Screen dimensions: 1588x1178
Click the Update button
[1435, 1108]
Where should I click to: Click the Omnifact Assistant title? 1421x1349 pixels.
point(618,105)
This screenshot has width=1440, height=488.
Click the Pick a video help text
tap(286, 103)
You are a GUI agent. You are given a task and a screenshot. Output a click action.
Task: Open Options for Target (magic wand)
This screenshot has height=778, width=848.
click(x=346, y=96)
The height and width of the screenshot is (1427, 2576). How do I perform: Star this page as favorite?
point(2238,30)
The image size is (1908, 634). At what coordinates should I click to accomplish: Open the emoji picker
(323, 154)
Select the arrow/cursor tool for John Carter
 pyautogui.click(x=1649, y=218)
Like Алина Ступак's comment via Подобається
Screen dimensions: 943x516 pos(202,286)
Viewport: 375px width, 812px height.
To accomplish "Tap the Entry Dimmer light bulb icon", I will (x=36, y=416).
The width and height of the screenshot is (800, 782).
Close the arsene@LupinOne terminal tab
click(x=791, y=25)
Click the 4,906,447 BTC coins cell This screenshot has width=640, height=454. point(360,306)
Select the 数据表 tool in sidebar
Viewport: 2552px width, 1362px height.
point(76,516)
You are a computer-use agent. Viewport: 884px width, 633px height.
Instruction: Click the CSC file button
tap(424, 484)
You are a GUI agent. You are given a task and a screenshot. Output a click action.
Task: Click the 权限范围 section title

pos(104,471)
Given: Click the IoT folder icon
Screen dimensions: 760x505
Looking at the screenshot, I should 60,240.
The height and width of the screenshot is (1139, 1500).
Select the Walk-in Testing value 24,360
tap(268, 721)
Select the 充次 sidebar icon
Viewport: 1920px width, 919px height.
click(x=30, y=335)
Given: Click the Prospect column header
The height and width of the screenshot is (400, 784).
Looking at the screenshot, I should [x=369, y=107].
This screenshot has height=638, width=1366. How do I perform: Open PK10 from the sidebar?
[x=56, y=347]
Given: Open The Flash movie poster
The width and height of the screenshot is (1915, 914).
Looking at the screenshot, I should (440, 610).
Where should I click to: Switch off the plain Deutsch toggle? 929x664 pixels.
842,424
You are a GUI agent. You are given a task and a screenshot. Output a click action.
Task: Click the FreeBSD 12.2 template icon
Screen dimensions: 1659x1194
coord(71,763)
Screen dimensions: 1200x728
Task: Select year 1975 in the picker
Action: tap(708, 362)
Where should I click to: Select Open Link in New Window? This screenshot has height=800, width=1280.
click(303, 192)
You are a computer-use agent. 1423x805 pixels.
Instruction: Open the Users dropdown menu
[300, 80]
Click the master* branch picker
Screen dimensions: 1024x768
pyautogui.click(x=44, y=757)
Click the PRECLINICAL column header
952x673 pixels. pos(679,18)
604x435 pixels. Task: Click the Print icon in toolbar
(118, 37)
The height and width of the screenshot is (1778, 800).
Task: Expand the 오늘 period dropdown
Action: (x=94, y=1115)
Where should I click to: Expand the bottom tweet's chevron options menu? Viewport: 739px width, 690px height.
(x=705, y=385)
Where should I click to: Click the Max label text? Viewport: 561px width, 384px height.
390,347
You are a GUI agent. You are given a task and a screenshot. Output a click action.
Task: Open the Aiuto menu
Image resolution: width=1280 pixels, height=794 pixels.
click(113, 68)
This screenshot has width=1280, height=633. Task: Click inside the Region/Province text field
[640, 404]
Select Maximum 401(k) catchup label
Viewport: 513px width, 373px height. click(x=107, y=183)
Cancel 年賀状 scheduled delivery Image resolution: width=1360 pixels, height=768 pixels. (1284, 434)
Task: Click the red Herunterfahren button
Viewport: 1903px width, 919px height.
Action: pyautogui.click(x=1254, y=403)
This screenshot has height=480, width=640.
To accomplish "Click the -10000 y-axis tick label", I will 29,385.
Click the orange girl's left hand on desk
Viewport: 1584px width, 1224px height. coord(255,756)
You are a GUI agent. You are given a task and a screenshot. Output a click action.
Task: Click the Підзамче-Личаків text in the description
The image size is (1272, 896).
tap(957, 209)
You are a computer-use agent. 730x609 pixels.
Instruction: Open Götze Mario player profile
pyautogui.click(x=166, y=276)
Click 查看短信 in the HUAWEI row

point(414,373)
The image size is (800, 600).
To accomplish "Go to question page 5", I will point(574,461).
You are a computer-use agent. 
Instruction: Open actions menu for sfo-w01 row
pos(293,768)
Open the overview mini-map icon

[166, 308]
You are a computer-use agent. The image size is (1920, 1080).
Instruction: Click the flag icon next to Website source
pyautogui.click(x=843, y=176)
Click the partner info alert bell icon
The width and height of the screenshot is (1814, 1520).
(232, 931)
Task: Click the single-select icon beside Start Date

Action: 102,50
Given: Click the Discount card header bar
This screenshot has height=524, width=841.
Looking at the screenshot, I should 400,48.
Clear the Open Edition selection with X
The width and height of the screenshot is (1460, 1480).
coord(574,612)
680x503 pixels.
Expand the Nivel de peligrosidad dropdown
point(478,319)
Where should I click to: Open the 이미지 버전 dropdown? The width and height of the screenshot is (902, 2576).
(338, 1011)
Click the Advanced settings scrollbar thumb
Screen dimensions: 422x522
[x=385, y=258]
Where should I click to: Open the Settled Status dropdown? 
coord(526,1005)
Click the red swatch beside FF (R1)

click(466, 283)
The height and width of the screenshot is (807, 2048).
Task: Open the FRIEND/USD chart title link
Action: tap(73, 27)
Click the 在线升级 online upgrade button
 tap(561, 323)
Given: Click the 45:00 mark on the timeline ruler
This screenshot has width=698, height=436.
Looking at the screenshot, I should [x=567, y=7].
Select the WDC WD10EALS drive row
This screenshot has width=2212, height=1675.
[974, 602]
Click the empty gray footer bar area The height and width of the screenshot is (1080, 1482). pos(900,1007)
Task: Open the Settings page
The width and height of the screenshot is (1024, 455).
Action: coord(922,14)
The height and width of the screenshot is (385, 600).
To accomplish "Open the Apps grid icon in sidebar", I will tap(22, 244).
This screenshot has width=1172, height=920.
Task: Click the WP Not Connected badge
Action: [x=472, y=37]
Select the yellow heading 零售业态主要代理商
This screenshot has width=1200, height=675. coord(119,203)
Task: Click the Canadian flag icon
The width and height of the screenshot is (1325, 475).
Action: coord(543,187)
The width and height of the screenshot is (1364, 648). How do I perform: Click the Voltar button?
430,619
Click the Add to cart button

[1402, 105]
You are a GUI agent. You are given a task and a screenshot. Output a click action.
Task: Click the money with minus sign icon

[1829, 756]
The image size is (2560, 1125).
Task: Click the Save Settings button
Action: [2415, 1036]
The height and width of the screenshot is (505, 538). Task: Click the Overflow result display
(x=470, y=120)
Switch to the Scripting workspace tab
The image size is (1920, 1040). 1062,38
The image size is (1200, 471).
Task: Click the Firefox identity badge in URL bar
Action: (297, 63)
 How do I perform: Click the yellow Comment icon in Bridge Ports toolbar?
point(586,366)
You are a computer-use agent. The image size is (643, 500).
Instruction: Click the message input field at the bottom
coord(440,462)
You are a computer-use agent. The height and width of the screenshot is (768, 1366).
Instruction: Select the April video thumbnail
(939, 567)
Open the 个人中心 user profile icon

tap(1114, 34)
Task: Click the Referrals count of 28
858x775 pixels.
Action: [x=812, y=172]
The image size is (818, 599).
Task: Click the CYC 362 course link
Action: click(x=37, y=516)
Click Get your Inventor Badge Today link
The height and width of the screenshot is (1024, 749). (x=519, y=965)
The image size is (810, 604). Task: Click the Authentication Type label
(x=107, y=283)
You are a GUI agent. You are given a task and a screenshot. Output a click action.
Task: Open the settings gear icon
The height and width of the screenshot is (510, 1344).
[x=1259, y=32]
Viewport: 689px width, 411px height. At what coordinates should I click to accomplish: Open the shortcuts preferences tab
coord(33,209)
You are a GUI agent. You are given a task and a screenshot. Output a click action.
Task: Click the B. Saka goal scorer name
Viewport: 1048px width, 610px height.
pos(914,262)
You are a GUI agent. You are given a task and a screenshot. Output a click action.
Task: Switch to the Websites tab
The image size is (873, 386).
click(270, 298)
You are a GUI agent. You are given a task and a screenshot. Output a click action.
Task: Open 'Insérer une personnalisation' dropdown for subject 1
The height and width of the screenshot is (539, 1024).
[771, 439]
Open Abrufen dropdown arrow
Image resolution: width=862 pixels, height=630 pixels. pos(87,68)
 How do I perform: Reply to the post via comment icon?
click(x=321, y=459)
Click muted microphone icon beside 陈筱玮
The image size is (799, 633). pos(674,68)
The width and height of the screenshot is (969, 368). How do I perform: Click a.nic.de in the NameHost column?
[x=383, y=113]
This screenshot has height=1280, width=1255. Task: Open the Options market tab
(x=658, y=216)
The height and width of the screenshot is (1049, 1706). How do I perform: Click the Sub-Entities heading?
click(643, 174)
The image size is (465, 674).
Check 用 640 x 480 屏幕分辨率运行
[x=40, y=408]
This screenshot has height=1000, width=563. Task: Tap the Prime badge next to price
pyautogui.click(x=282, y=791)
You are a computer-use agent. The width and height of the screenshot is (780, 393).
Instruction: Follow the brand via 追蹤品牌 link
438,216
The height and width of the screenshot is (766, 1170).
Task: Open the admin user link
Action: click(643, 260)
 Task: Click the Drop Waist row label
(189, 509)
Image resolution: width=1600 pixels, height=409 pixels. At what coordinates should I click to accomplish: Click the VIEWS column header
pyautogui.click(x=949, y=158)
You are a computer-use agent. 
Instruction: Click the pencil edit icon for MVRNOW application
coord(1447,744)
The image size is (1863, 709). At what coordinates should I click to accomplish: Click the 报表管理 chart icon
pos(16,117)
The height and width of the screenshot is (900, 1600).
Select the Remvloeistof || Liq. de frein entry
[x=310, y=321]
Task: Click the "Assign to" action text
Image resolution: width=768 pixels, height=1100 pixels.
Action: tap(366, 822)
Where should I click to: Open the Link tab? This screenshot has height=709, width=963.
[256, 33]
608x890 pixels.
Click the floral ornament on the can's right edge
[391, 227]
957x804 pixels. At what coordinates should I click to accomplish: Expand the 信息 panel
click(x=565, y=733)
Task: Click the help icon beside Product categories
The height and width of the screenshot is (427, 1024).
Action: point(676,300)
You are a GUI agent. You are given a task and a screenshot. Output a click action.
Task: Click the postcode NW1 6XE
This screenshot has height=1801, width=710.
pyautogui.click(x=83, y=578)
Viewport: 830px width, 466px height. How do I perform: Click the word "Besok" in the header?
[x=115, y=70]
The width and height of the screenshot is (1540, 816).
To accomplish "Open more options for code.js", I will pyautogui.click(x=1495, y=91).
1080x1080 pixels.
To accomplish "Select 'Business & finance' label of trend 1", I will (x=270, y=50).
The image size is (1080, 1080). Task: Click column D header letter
□ □ □ □ □ □ □
Gather every line of the listing above that contains the string "page".

FULL OUTPUT -
The height and width of the screenshot is (1427, 2576). How do I perform: Star this page as favorite?
To accomplish "Go to question page 5", I will point(574,461).
Task: Open the Settings page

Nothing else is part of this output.